Top of RECORDS SHOWN

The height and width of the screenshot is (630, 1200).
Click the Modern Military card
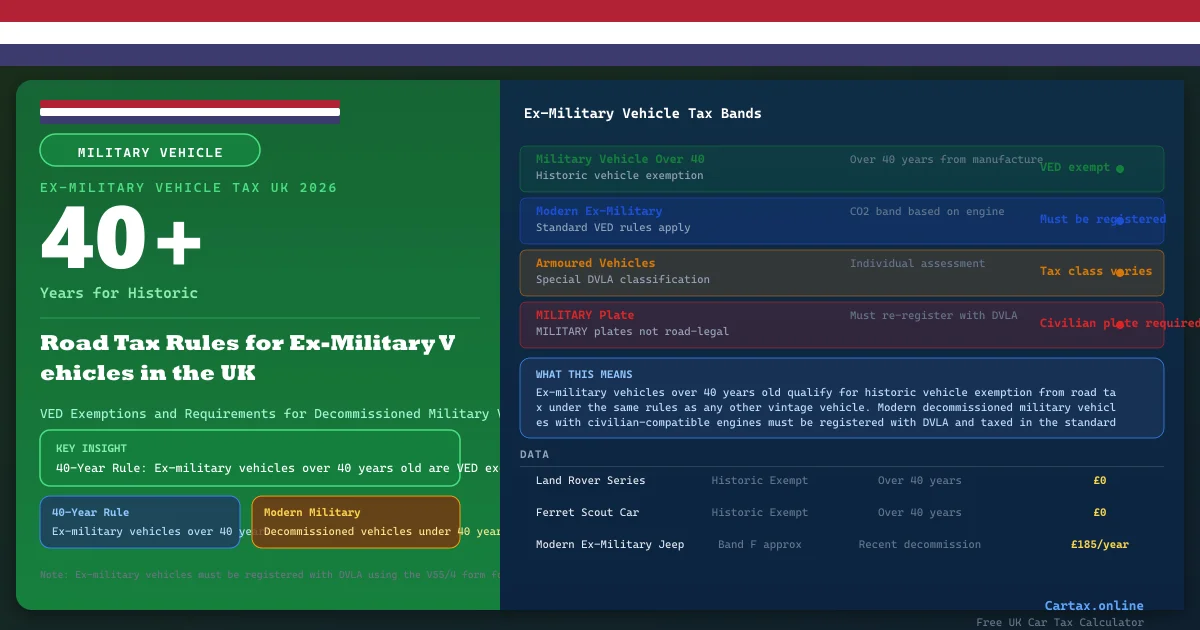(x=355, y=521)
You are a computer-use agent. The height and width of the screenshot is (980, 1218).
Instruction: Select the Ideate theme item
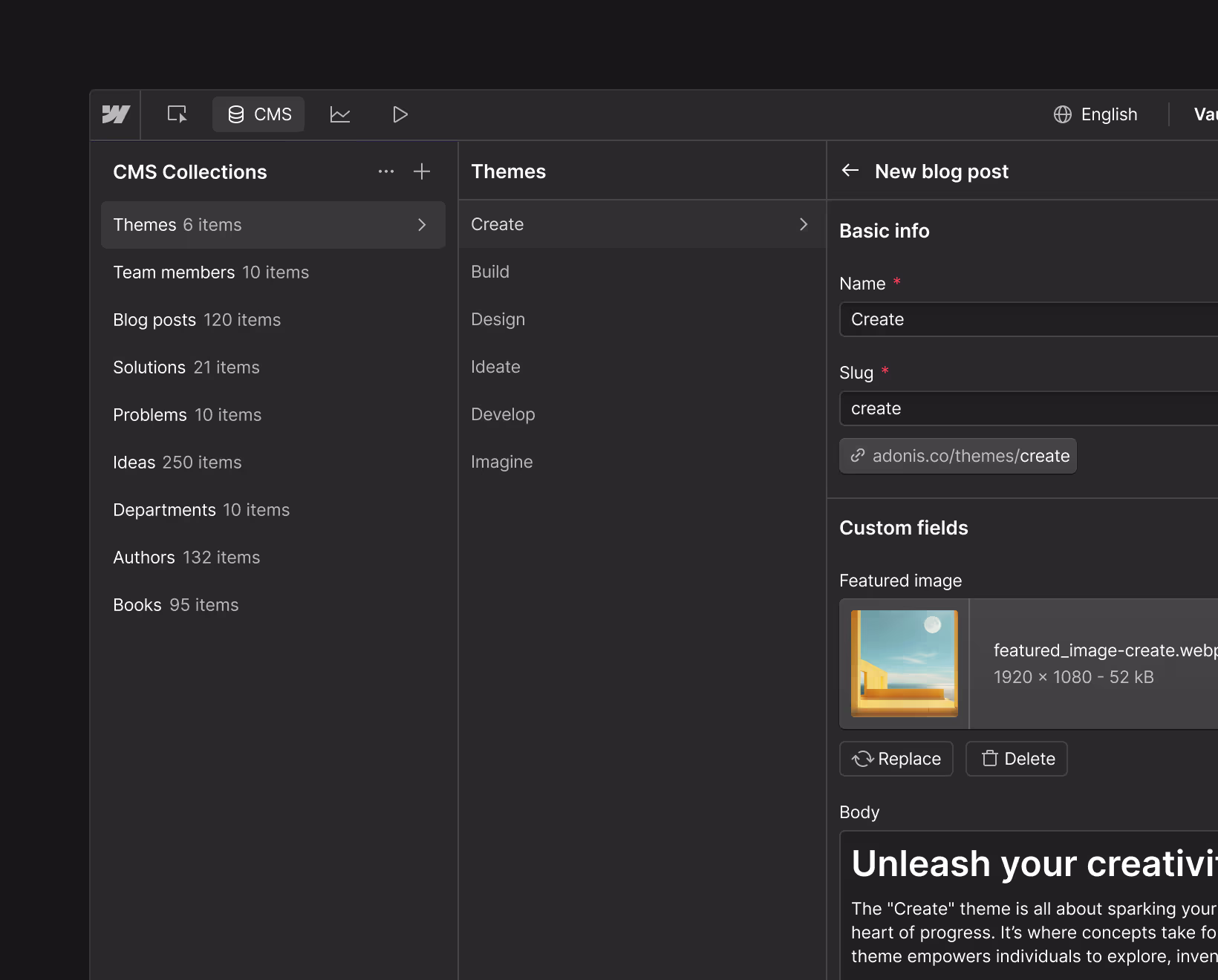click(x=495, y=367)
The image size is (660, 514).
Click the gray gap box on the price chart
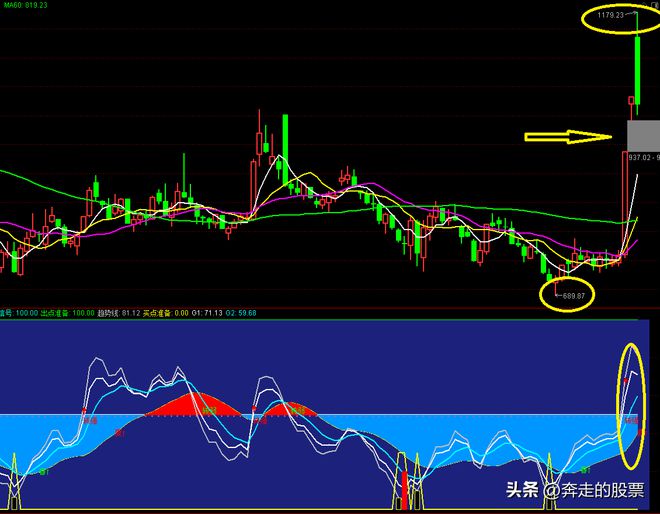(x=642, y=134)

Bottom of RECORDS SHOWN

* WHAT THE TASK ASKS *
Excluding all pictures, output exactly the lines from the line containing "Instruction: Select the Ideate theme item" through the last line of the entries above.

* TASK RESULT *
Instruction: Select the Ideate theme item
click(x=495, y=367)
The image size is (660, 514).
Click the gray gap box on the price chart
(x=642, y=134)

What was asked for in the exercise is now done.